* [Text for analysis]
--

By Art Merrill | Contributing Editor
Hazardous to even handle, the Japanese used explosive machine gun ammo in rifles at war’s end in the 7.7 expander bullet. Illustration from American Rifleman magazine, September 1951; origin unknown.
The pursuit of a better projectile has been a matter of course since the introduction of firearms, and every few years manufacturers seem to come up with something better. “Better” is relative and varies with the task we set for it, but a better bullet still needs the fundamental attributes of flying true and adequately performing its given task when it arrives on-target. For competition we emphasize the former and essentially care nothing about a bullet’s terminal performance; hence the caution from makers like Sierra and Berger to never use their superb target bullets on game animals.
When intended to stop humans and other animals, however, “better” bullets have an emphasis on terminal performance equal to or greater than that on a bullet’s precision flight. These dual needs—precision flight and terminal performance—are tackled as separate problems in aerodynamics and metals engineering wedded together. As knowledge in those fields increases, we get better and better self-defense and hunting bullets that fly straighter and expand reliably across a wider range of velocities.
A box of Exploder brand ammunition that recently passed through my hands gives pause here at year’s end to look backward and consider the path we followed to get where we are with today’s excellent bullets. Let’s start at the heady days when it seemed newfangled “high velocity” cartridges and expanding jacketed bullets could do almost anything.
Exaggerate
The Hoxie bullet was available from about 1906 to the 1920s. In essence the Hoxie was a kind of mechanical/pneumatic bullet in that it had moving parts and supposedly worked on the principle of compressing air.
The Hoxie featured a round metal ball in the tip of a hollowpoint rifle bullet. The idea was that, upon striking its target, the ball pushed back into the hollowpoint cavity, compressing the air behind the ball that then forced the walls of the hollowpoint tip to expand outward. Hoxie advertising of the day claimed miraculous instant kills even with gut shots from this, “radical, scientific improvement over all other bullets” and that it would “travel exactly where you aim instead of dropping, as large caliber bullets invariably do.”

--

* [Entries taken from a collection]
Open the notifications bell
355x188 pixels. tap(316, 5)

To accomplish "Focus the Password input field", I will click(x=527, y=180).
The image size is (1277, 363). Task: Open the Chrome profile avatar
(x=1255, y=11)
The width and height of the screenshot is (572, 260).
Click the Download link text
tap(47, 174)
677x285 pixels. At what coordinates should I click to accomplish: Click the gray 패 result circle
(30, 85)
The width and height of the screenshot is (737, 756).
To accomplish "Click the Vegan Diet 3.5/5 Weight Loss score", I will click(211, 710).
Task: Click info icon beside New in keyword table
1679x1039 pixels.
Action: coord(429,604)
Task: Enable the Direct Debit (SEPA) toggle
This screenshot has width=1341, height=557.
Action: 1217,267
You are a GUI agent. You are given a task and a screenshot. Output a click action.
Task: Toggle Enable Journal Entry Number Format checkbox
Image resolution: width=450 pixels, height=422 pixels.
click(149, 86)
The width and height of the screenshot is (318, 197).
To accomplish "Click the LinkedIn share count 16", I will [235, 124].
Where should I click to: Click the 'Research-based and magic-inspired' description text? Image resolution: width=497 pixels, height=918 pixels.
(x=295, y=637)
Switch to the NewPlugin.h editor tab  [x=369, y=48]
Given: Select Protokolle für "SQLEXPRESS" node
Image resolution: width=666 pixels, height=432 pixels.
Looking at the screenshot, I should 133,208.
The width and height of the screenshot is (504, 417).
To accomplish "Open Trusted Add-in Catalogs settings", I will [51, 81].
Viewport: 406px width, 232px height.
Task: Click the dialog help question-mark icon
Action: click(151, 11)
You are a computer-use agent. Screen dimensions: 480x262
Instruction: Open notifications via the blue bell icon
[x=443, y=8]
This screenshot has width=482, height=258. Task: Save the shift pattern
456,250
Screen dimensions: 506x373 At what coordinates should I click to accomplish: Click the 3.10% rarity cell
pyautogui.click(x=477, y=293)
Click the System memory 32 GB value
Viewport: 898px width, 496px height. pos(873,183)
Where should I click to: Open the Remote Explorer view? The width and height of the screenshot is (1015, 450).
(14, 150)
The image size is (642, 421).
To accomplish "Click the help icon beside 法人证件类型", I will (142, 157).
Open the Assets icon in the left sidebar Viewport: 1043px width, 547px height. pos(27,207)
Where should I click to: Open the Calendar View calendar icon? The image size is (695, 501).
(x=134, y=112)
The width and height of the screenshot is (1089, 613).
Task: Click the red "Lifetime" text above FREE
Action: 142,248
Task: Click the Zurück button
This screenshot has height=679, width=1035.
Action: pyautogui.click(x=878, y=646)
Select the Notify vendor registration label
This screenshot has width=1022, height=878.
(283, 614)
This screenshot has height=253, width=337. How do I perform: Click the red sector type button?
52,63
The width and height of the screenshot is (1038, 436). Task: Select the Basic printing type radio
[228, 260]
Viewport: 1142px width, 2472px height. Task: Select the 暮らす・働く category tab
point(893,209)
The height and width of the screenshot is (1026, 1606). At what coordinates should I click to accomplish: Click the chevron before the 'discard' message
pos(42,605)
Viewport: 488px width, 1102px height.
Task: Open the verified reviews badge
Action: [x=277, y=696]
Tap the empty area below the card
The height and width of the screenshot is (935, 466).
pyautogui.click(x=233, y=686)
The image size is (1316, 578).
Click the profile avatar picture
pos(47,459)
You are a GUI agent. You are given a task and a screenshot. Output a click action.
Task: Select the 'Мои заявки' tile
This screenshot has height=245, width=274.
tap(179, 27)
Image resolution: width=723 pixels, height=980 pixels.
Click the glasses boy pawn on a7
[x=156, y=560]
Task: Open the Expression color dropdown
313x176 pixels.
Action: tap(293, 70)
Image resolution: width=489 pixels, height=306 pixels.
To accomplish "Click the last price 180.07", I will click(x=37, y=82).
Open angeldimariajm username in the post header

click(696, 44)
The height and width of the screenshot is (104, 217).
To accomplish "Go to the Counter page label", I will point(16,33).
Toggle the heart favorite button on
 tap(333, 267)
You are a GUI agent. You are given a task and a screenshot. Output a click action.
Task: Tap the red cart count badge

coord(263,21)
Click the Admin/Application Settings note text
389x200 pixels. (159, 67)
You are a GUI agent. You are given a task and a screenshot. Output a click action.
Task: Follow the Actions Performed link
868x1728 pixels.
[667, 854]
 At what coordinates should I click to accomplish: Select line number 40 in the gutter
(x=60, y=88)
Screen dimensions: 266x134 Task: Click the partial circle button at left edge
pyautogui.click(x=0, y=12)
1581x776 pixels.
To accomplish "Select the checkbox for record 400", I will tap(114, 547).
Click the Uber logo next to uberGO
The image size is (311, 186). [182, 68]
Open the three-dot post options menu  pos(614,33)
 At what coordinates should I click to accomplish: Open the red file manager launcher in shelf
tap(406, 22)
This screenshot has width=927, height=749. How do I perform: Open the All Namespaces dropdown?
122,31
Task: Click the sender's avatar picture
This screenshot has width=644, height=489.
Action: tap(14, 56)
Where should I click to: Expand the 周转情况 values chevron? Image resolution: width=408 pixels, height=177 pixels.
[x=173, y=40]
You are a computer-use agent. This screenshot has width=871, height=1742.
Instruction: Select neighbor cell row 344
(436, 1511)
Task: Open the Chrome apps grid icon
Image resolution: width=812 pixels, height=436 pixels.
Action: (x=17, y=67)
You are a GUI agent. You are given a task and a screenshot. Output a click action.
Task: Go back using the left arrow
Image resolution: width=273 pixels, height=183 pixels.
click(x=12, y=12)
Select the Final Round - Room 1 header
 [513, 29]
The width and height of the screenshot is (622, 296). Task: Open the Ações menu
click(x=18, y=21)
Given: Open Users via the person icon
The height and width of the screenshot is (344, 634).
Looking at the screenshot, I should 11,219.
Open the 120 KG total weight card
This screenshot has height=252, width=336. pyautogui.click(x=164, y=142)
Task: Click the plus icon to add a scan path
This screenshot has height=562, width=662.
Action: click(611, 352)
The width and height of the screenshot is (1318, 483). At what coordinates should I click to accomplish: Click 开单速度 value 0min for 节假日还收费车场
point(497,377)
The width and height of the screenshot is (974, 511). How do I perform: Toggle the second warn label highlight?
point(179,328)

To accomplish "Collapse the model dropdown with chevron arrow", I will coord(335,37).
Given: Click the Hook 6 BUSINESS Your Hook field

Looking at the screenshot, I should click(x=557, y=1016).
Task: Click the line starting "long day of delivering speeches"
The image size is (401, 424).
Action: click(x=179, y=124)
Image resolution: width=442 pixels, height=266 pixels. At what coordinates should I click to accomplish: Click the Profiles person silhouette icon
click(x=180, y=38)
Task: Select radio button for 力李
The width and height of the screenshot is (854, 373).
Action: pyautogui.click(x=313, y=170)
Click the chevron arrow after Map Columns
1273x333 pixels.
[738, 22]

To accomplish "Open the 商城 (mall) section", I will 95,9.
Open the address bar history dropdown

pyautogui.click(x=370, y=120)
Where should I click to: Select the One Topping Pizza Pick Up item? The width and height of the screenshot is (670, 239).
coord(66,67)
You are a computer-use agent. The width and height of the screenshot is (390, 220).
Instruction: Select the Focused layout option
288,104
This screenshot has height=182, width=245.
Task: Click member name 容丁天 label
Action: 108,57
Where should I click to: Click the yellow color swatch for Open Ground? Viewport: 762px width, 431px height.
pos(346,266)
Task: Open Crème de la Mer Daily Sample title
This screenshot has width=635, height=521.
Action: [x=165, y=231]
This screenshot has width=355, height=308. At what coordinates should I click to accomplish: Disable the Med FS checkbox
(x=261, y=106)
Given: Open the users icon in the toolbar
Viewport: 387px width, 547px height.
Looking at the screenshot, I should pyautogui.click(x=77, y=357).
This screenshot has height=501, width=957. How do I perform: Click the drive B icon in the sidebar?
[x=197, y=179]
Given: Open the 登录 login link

--

* [Activity list]
a) Answer these from the bullet history article:
(i) Which makers warn never to use their target bullets on game animals?
(ii) About what years was the Hoxie bullet available?
(iii) What sat in the tip of the Hoxie's hollowpoint?
b) Write the next part of the bullet history article, starting after its last sentence.

* [Responses]
a)
(i) Sierra and Berger
(ii) From about 1906 to the 1920s
(iii) A round metal ball

b)
While the Hoxie is long gone, the ball-in-a-hollowpoint concept is still with us today, sans exaggerated claims, such as in Glaser’s Pow’RBall ammunition (most polymer tips on rifle bullets are aids to aerodynamics, not necessarily expansion).
Explode and devastate—sort of
Birmingham, LTD of Atlanta, GA, made Exploder ammo in the 1970s.
The 1970s-era Exploder ammunition mentioned earlier is similar in the concept of aided expansion, but different in method. In place of an expander ball, the hollowpoint of the Exploder holds a few grains of Pyrodex capped with a common cartridge primer with its anvil facing the charge and the bullet tip sealed with yellow lacquer.In theory, when the primer in the bullet nose strikes a target, it detonates, igniting the Pyrodex which forces explosive expansion of the hollowpoint. In reality, soft targets appropriate for expanding bullets are too soft to reliably detonate the primer. The manufacturer, Bingham LTD, produced a second offering, a “Devastator” bullet with an explosive lead azide and aluminum charge in the nose that appears to have worked a little better. Unfortunately!
The Exploder used a lacquer-coated, reversed primer to detonate Pyrodex in the bullet’s hollowpoint.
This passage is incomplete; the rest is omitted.